Question

Recall that $$C_{\rho}^{+}\left(z_{0}\right)$$ denotes the positively oriented circle $$\left\{z:\left|z-z_{0}\right|=\rho\right\}$$. Find $$\int_{C_{1}^{+}(0)} z^{-4} \sin z d z$$

Answer

**step1 Identify the integrand and the contour**

The integral to be evaluated is $$\int_{C_{1}^{+}(0)} z^{-4} \sin z d z$$. First, we identify the integrand and the contour of integration. The integrand is $$f(z) = z^{-4} \sin z = \frac{\sin z}{z^4}$$. The contour $$C_{1}^{+}(0)$$ is a positively oriented circle centered at $$z_0=0$$ with a radius of $$\rho=1$$, i.e., $$|z|=1$$.

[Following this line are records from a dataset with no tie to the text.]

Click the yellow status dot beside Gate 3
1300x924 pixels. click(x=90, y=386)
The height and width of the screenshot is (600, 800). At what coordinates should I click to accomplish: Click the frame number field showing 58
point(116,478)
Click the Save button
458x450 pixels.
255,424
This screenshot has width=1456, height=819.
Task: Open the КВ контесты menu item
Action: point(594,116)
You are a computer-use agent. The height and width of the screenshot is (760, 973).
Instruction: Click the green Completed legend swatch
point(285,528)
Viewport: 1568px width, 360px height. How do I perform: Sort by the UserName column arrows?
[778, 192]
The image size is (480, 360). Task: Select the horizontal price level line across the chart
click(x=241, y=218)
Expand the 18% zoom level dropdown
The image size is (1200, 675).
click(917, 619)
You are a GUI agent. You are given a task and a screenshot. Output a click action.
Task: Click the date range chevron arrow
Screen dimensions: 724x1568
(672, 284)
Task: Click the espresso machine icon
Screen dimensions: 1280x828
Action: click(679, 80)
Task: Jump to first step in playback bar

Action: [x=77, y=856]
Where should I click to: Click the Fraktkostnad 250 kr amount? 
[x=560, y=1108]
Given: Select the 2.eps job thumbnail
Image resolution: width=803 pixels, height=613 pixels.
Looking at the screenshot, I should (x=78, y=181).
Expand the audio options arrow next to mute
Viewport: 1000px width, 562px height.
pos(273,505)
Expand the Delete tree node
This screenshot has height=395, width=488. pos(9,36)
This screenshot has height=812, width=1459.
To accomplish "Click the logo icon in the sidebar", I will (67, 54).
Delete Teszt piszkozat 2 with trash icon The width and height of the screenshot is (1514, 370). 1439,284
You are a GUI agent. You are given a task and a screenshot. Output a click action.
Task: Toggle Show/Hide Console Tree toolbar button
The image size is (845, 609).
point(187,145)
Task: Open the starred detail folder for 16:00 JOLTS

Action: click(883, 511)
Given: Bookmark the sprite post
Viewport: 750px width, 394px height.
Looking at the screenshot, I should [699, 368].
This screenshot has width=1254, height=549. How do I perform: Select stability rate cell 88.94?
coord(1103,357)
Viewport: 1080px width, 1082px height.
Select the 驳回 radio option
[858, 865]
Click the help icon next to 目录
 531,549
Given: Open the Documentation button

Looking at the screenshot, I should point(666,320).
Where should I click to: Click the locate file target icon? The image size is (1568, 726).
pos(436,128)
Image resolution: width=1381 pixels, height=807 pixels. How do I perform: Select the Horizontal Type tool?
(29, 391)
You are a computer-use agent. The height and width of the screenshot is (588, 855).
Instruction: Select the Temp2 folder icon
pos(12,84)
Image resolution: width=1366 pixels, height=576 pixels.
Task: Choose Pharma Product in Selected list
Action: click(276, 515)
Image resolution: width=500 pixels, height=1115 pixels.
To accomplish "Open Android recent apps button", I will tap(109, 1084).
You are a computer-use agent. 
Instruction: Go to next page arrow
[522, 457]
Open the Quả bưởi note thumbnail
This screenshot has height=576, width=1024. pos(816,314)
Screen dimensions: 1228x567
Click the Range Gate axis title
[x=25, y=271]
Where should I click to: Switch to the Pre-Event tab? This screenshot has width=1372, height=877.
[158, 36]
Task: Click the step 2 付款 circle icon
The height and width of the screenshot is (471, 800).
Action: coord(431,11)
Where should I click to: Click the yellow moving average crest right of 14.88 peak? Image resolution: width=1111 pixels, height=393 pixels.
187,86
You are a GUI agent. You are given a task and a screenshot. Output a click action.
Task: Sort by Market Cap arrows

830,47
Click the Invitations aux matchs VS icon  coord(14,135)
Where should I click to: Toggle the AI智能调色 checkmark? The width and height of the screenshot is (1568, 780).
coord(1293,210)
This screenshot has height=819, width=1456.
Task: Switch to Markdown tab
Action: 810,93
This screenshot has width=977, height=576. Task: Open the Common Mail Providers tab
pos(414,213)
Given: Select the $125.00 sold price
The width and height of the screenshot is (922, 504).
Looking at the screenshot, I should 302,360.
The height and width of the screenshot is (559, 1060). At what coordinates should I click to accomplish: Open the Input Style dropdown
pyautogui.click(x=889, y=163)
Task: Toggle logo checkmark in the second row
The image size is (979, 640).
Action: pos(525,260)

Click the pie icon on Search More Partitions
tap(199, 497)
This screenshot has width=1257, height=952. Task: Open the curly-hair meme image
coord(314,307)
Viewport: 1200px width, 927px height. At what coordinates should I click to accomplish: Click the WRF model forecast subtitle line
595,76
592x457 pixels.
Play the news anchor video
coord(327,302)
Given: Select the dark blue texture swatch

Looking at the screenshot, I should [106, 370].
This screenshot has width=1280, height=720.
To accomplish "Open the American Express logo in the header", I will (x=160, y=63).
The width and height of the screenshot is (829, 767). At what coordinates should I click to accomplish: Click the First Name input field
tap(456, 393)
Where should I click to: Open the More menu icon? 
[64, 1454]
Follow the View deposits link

**step2 Locate the singularity**

Next, we determine the singularities of the integrand. The function $$f(z) = \frac{\sin z}{z^4}$$ has a singularity when the denominator is zero, which occurs at $$z=0$$. We check if this singularity lies inside the contour. Since $$|0|=0 < 1$$, the singularity $$z=0$$ is inside the contour $$C_{1}^{+}(0)$$.

**step3 Apply Cauchy's Integral Formula for Derivatives**

Since the singularity is inside the contour, we can use Cauchy's Integral Formula for Derivatives. The formula states that if a function $$g(z)$$ is analytic inside and on a simple closed contour $$C$$, and $$z_0$$ is a point inside $$C$$, then the $$n$$-th derivative of $$g(z)$$ at $$z_0$$ is given by:

$$g^{(n)}(z_0) = \frac{n!}{2\pi i} \oint_C \frac{g(z)}{(z-z_0)^{n+1}} dz$$

Rearranging this formula to solve for the integral, we get:

$$\oint_C \frac{g(z)}{(z-z_0)^{n+1}} dz = \frac{2\pi i}{n!} g^{(n)}(z_0)$$

Comparing our integral $$\int_{C_{1}^{+}(0)} \frac{\sin z}{z^4} dz$$ with the formula, we have $$g(z) = \sin z$$, $$z_0 = 0$$, and $$n+1 = 4$$, which means $$n=3$$. The function $$g(z) = \sin z$$ is an entire function, meaning it is analytic everywhere in the complex plane, so it is analytic inside and on $$C_{1}^{+}(0)$$.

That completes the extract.